I have implemented pure reflective and transmissive materials into the renderer as well as glossy materials, using the Fresnel equations to compute the reflectance R and transmittance T. When a ray intersects a primitive in the scene, the reflection and transmission directions are computed from the incident direction, the surface normal and the refractive indices of the mediums on each side of the boundary. For specularly transmissive materials, one approach is to trace both the reflected and the refracted ray through the scene. Another approach that gives the same expected value for the computed radiance is to take a specular sample with probability equal to the computed Fresnel reflectance. This approach is known as russian roulette and is commonly used in various statistical scenarios. We sample a uniform random number and if this number is less than the computed R, we take a reflected ray sample. Otherwise we take a transmitted ray sample If the material is transmissive or a diffuse sample if it is not.
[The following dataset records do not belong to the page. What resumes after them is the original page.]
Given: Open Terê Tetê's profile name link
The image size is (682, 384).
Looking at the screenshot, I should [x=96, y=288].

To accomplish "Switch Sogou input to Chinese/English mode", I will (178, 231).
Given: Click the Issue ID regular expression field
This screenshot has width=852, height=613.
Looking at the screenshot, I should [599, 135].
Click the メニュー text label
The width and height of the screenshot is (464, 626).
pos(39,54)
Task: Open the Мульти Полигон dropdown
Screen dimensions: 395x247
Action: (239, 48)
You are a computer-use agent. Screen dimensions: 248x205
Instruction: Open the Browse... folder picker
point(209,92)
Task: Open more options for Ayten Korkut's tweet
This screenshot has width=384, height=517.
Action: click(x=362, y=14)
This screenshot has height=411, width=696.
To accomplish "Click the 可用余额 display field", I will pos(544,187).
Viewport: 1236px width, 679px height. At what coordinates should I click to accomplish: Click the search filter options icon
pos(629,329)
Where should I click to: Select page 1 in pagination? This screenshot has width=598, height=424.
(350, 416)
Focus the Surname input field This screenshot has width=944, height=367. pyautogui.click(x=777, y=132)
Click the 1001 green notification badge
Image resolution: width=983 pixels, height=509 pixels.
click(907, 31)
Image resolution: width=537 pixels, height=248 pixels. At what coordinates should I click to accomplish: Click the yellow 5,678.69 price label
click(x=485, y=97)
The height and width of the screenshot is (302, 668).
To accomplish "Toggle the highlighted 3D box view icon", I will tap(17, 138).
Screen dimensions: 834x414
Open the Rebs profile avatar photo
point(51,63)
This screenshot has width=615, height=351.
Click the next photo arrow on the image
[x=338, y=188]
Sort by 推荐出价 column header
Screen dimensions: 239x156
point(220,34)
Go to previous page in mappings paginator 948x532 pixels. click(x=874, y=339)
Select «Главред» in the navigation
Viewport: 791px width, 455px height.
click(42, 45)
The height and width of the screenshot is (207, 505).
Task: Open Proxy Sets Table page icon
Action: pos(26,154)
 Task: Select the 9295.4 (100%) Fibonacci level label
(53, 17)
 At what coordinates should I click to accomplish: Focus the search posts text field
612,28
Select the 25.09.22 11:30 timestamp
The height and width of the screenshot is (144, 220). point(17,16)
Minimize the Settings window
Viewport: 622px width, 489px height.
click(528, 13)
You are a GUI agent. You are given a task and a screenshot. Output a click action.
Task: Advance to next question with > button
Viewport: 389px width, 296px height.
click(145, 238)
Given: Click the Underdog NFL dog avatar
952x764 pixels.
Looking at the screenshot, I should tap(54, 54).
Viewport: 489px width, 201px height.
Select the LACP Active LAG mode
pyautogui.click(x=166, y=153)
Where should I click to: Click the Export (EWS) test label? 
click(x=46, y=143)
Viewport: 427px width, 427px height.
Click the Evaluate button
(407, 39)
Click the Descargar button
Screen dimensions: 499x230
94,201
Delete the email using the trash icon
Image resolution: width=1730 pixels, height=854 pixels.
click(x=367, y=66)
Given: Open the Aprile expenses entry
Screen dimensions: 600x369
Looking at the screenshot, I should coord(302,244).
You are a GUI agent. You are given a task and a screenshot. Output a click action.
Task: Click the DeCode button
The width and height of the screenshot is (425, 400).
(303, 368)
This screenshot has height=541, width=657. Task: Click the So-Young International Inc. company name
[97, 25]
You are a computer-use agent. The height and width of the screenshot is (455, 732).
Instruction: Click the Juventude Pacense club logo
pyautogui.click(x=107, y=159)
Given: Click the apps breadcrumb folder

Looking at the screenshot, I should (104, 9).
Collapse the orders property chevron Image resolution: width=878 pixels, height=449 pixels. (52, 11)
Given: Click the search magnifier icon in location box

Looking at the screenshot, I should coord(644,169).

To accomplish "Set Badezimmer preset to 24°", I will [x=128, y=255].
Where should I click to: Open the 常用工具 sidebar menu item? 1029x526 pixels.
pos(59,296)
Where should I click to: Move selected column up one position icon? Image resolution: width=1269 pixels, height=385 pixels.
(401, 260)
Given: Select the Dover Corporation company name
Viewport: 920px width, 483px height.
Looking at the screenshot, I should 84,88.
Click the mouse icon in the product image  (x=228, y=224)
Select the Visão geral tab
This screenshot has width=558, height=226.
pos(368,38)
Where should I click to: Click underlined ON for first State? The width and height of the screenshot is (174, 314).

Below are a few renders showing these effects. The glossy materials are have reflected and diffuse samples, the mirror materials are purely reflective, and the transparent materials have reflected and transmitted samples.

The Lambertian diffuse samples, sampled by randomizing a cosine-weighted direction in the hemisphere, is actually just an approximation to the more general phenomenon of subsurface scattering, where light enters a material and is scattered around and absorbed before it exits the material. Such a phenomenon is modelled by the bidirectional subsurface reflectance distribution functions (BSSRDF) that encapsulates these volumetric scattering properties. When a material is modelled by a physically based BSSRDF that expresses low tranmissive properties and when the refractive index between the adjacent media is similar, the material will exhibit a diffuse appearance that the Lambertian model is trying to mimic. The next blog post will be about an attempt at implementing this into the renderer.